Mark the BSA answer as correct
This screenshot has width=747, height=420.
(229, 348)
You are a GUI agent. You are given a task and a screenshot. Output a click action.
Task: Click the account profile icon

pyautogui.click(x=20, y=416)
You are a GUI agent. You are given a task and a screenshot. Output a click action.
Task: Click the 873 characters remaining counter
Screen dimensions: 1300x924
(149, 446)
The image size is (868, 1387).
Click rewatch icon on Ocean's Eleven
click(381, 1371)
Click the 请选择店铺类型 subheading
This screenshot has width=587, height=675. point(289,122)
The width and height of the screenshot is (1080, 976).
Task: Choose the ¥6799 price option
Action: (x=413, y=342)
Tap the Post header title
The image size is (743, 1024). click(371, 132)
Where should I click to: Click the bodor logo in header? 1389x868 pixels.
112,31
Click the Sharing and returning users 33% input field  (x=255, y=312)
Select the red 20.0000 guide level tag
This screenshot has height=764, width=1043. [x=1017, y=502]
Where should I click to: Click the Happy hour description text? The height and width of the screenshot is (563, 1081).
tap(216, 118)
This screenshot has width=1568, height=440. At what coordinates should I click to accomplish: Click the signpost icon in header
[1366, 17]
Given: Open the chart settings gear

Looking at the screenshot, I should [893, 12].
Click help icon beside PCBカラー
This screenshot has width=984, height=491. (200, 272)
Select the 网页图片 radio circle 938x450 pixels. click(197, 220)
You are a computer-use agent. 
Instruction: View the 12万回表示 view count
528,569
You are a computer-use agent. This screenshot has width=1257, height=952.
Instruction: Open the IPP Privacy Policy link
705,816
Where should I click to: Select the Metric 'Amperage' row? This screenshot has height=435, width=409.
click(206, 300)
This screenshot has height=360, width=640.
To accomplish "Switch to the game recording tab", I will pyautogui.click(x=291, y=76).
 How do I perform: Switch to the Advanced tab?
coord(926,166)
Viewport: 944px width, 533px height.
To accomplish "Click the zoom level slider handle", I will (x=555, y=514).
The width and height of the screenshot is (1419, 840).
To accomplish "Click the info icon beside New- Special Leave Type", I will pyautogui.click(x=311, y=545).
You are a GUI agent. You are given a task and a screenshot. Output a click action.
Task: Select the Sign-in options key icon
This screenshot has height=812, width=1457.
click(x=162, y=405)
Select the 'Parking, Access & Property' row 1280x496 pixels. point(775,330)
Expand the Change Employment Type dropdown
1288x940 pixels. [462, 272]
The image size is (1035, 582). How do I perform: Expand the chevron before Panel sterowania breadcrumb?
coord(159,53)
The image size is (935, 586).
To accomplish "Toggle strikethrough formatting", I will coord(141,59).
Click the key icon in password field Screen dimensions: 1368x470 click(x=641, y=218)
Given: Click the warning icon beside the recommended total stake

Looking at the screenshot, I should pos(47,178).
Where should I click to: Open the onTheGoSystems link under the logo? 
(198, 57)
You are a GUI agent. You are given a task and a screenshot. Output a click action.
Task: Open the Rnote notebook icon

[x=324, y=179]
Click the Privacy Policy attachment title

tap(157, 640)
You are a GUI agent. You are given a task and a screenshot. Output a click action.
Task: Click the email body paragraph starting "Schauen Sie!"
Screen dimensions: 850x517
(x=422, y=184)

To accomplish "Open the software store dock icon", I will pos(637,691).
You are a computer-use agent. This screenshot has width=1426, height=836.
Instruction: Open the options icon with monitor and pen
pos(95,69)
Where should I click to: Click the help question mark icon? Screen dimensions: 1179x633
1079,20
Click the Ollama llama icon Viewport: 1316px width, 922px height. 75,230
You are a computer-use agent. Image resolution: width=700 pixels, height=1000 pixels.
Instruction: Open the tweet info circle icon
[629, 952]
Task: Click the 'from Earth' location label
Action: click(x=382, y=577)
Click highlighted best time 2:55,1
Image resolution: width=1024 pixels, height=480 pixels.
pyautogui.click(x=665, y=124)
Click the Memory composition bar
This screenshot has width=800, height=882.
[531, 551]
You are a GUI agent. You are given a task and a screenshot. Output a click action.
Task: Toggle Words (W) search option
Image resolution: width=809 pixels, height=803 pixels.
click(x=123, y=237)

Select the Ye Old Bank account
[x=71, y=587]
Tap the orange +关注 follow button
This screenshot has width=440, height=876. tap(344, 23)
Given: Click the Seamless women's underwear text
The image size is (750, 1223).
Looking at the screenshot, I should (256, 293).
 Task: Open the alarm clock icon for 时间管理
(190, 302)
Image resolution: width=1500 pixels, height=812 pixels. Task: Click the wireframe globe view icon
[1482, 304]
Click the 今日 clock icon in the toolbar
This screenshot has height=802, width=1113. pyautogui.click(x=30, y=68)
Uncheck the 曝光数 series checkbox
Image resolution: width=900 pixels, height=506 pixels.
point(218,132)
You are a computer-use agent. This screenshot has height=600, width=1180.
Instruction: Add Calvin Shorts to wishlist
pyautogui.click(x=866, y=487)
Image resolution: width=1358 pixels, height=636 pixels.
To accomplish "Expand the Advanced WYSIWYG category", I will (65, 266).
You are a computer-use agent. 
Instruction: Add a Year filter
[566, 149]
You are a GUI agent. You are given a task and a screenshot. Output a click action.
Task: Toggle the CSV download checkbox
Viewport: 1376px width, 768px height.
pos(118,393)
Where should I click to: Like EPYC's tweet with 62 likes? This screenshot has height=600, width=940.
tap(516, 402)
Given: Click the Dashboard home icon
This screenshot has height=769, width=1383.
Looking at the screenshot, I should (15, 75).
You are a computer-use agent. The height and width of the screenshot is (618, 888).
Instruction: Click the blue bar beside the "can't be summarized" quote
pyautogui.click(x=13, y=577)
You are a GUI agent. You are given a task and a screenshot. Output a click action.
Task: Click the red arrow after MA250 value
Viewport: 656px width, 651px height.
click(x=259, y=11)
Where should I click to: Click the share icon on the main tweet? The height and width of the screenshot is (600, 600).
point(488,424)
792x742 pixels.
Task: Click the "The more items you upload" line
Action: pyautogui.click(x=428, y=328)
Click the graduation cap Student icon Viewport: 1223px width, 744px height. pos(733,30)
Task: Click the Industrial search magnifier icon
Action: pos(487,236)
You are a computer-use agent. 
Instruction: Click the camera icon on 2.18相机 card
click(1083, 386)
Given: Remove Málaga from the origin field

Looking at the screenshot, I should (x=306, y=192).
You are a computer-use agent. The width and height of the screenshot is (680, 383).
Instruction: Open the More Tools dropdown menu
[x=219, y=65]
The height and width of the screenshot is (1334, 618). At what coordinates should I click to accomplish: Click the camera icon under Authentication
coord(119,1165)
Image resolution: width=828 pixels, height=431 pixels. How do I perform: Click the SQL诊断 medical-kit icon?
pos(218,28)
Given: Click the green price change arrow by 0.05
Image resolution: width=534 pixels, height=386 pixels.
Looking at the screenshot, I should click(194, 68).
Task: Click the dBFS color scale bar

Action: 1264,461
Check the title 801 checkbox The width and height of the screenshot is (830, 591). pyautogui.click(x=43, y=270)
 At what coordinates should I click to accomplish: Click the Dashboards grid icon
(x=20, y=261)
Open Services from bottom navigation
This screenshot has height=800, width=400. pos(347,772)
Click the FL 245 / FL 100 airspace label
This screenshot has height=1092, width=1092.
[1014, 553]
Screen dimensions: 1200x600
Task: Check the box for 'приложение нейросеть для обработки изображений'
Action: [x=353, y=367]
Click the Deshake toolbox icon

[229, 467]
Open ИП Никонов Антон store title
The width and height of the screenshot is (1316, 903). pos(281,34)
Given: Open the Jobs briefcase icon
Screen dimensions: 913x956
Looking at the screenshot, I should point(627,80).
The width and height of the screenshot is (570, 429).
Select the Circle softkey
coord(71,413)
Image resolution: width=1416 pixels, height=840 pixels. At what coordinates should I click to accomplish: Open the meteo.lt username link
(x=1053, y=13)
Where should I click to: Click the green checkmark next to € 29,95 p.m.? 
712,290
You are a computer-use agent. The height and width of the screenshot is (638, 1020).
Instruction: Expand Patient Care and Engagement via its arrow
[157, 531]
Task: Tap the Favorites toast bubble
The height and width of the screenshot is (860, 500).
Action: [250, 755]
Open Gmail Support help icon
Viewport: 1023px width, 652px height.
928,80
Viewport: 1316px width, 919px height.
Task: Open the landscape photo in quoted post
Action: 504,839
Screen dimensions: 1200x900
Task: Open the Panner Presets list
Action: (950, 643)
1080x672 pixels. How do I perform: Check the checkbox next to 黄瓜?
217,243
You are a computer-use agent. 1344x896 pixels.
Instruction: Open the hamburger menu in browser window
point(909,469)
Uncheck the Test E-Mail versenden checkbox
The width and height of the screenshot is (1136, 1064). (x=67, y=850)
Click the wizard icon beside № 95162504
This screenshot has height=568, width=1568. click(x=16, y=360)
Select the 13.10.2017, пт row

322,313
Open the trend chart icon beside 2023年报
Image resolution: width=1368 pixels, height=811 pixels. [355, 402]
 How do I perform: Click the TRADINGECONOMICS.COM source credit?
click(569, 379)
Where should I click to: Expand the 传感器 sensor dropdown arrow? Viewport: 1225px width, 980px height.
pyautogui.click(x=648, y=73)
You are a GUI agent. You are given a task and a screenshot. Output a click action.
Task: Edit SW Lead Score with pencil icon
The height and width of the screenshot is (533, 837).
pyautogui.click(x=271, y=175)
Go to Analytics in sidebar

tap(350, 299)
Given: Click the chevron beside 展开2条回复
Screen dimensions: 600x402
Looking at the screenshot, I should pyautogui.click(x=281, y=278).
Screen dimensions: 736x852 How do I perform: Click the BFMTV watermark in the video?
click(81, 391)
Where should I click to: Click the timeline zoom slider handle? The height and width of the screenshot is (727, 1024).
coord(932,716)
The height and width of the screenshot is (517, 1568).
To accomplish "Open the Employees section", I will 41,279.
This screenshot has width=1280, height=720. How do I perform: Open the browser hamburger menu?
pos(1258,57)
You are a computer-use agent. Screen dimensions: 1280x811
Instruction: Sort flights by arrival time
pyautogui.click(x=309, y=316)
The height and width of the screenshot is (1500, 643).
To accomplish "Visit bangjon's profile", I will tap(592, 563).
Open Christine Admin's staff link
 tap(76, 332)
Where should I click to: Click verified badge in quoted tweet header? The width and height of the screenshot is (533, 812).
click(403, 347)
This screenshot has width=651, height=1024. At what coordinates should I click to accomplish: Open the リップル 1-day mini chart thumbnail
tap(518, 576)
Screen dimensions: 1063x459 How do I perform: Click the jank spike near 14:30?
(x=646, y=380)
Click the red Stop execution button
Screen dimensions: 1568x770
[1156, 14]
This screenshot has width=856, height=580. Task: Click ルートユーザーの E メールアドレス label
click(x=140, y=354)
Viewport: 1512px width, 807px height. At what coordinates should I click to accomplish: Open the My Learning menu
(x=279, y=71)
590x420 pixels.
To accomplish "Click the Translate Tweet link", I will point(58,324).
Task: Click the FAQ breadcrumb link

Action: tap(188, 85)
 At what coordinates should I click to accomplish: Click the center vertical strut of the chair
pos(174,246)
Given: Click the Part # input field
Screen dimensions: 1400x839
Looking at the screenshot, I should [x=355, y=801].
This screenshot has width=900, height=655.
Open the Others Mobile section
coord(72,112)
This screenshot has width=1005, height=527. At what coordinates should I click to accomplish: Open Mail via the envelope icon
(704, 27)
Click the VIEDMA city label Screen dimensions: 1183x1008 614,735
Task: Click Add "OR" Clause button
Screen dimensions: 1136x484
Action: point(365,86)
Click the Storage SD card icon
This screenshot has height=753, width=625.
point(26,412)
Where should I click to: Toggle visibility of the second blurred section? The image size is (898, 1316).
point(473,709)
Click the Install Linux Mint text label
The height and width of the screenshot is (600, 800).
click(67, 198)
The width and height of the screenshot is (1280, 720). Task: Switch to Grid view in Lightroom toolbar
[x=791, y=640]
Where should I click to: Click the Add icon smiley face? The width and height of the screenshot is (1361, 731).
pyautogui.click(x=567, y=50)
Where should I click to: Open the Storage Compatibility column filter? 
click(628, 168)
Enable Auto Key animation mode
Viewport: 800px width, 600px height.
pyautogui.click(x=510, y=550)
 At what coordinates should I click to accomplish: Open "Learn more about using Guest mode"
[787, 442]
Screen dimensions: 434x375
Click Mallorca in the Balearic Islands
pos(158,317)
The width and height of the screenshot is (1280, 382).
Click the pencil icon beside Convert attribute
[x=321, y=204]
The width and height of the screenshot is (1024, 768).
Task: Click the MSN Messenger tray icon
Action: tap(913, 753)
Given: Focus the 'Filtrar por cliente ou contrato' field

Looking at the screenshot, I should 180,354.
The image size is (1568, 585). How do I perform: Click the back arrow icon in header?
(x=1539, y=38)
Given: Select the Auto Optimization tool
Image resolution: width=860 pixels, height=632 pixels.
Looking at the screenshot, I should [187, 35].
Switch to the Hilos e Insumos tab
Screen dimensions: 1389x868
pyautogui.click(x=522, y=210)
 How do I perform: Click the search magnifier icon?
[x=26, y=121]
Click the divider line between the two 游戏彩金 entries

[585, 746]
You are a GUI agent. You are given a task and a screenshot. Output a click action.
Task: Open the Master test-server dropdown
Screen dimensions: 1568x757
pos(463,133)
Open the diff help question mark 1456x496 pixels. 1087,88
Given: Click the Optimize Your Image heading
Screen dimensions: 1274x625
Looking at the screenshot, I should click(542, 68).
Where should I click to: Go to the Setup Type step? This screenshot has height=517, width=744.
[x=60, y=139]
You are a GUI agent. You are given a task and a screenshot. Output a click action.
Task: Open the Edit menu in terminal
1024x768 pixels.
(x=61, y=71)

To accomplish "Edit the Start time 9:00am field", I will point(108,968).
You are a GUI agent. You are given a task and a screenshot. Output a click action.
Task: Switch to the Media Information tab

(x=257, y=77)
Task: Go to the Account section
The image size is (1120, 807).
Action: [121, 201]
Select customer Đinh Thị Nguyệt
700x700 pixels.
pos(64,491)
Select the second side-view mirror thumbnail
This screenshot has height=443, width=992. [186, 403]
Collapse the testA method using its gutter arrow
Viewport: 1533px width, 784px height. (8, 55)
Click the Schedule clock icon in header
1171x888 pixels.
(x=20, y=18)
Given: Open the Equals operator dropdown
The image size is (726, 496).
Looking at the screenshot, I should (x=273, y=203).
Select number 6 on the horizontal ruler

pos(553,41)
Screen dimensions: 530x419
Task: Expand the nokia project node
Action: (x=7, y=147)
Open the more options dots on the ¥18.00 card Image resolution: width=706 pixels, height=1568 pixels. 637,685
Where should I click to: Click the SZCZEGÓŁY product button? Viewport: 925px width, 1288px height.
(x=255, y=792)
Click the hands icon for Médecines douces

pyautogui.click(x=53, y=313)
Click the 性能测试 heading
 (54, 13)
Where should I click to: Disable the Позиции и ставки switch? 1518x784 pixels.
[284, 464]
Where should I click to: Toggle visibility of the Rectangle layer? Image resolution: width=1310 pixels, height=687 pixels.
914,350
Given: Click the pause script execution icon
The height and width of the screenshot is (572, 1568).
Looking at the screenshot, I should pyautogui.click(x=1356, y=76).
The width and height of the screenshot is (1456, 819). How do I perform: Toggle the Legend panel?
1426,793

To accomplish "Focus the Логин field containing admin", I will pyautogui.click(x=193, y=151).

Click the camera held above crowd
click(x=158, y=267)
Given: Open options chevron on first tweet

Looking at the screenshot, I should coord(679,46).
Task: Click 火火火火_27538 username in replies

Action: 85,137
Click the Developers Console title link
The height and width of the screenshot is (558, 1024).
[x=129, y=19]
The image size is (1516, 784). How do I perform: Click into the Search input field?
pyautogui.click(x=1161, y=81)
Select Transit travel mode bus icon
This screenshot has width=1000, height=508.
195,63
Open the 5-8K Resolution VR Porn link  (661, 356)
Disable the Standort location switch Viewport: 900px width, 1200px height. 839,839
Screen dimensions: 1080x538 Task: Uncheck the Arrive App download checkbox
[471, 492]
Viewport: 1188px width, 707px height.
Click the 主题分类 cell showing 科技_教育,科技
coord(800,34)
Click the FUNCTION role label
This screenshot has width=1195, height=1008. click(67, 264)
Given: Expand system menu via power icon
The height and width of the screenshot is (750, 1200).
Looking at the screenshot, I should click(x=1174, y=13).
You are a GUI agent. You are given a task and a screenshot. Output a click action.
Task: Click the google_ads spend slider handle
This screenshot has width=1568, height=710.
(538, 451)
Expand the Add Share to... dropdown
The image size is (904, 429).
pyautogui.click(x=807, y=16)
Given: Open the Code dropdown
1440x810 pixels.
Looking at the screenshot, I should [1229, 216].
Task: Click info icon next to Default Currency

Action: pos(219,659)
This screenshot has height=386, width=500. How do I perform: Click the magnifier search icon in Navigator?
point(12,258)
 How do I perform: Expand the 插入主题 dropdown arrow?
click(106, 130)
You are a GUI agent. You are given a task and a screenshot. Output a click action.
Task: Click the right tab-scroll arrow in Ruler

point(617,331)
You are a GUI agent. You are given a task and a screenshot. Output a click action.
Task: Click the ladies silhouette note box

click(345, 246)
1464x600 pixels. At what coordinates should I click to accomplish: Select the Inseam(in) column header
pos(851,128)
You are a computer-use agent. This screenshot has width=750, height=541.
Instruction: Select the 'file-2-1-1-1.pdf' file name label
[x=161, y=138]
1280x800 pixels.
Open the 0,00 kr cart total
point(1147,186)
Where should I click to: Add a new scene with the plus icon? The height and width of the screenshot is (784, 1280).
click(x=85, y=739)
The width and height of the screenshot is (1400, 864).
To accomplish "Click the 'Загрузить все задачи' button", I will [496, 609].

+++

#### [To do]
Begin with the line above that has "Screen dimensions: 850x517" and continue through the line that has "Click the Ollama", setting each one down exactly. Stop there.

#### [Solved problem]
Screen dimensions: 850x517
(x=422, y=184)

To accomplish "Open the software store dock icon", I will pos(637,691).
You are a computer-use agent. This screenshot has width=1426, height=836.
Instruction: Open the options icon with monitor and pen
pos(95,69)
Where should I click to: Click the help question mark icon? Screen dimensions: 1179x633
1079,20
Click the Ollama llama icon Viewport: 1316px width, 922px height. 75,230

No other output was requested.